** Start of Source extract **

MATHCOUNTS Exercises – 10

Solution 1 – Brute Force Label the backpacks 1, 2, 3, 4, owned by Joseph, Pedro, Samuel and David respectively. There are total $P(4)=4!=24$ possible assignments of backpacks to the four boys:

$$\begin{array}{l|c|c|c|c} Joseph&\texttt{111111}&\texttt{222222}&\texttt{333333}&\texttt{444444} \\ Pedro &\texttt{223344}&\texttt{113344}&\texttt{112244}&\texttt{112233} \\ Samuel&\texttt{342423}&\texttt{341413}&\texttt{241412}&\texttt{231312} \\ David &\texttt{434232}&\texttt{434131}&\texttt{424121}&\texttt{323121} \\ &\texttt{xxxxxx}&\texttt{x*x**x}&\texttt{x*xx**}&\texttt{*xxx**} \\ \end{array} $$

Therefore, there are 9 ways to assign backpacks to four boys without each of them taking his own. So the answer to the question is $$\dfrac{9}{24}=\dfrac{3}{8}$$

Solution 2 There are 2 ways when Joseph gets his own backpack, while none of the other three boys get their own backpacks. Therefore, there are ${4\choose 1}\times 2=4\times 2=8$ ways to have exactly one boy getting his own backpack.

There is only 1 way for both Joseph and Pedro get their own backpacks, but Samuel and David do not. Therefore, there are ${4\choose 2}\times 1=6$ ways to have exactly two boys getting their own backpacks.

There is only 1 way for all four boys getting their own backpacks. Additionally, it is impossible to have exactly three boys getting their own backpacks, as the remaining boy must also have his own backpack.

** End of Source extract **

• [Instruction A]: Return the passage of the MATHCOUNTS excerpt from "There is only 1 way for both" to "have his own backpack.".
• [Instruction B]:
Does the MATHCOUNTS excerpt support each statement? Answer yes or no, quoting the deciding words.
(i) There are 24 possible assignments of backpacks to the four boys.
(ii) There is exactly one way for exactly three boys to get their own backpacks.
(iii) There are 8 ways for exactly one boy to get his own backpack.
• [Instruction C]:
Answer from the MATHCOUNTS excerpt:
(i) Which number labels Samuel's backpack?
(ii) How many ways are there to assign the backpacks so that no boy takes his own?
(iii) How many ways are there for exactly two boys to get their own backpacks?
The rows after this point are separate material, not connected to the MATHCOUNTS excerpt.

** Start of Material shown **

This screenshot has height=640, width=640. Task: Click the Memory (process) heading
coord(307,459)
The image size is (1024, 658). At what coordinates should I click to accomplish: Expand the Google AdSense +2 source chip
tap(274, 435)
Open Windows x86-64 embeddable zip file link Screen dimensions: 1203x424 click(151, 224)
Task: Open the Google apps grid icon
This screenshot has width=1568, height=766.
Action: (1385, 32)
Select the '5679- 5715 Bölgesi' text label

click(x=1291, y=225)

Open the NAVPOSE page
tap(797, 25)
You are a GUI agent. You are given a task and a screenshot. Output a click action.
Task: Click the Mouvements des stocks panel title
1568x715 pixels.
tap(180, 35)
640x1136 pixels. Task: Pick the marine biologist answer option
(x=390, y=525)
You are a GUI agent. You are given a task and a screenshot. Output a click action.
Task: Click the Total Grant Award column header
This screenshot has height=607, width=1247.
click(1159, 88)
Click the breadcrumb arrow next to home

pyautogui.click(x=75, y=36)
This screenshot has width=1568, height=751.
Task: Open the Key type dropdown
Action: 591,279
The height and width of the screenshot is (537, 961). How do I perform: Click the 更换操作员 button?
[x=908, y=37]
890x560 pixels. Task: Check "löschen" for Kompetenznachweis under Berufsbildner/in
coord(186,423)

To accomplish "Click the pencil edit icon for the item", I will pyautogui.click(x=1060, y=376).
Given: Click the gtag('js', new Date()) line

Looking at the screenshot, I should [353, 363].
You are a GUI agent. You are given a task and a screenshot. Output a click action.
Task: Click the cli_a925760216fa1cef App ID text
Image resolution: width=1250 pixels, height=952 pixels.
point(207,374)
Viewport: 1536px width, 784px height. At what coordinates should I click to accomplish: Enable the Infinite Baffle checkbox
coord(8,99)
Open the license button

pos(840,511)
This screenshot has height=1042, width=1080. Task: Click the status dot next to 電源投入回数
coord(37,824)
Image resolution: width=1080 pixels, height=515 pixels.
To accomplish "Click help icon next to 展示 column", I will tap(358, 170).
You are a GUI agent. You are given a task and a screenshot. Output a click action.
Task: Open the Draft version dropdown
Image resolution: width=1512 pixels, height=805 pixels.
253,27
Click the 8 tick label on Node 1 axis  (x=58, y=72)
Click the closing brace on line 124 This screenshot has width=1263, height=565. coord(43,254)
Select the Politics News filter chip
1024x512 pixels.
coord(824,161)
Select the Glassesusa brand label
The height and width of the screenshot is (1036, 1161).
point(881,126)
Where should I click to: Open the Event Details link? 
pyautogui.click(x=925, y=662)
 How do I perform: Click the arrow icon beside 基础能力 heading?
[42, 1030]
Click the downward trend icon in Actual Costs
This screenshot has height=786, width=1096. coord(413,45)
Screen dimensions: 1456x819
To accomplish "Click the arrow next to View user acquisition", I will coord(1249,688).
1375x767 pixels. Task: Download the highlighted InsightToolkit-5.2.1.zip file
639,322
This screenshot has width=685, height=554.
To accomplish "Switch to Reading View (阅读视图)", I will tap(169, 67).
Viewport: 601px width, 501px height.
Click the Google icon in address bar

** End of Material shown **

• [Correct response A]:
There is only 1 way for both Joseph and Pedro get their own backpacks, but Samuel and David do not. Therefore, there are ${4\choose 2}\times 1=6$ ways to have exactly two boys getting their own backpacks.

There is only 1 way for all four boys getting their own backpacks. Additionally, it is impossible to have exactly three boys getting their own backpacks, as the remaining boy must also have his own backpack.

• [Correct response B]:
(i) Yes: "There are total $P(4)=4!=24$ possible assignments of backpacks to the four boys"
(ii) No: "it is impossible to have exactly three boys getting their own backpacks"
(iii) Yes: "there are ${4\choose 1}\times 2=4\times 2=8$ ways to have exactly one boy getting his own backpack"

• [Correct response C]:
(i) 3
(ii) 9
(iii) 6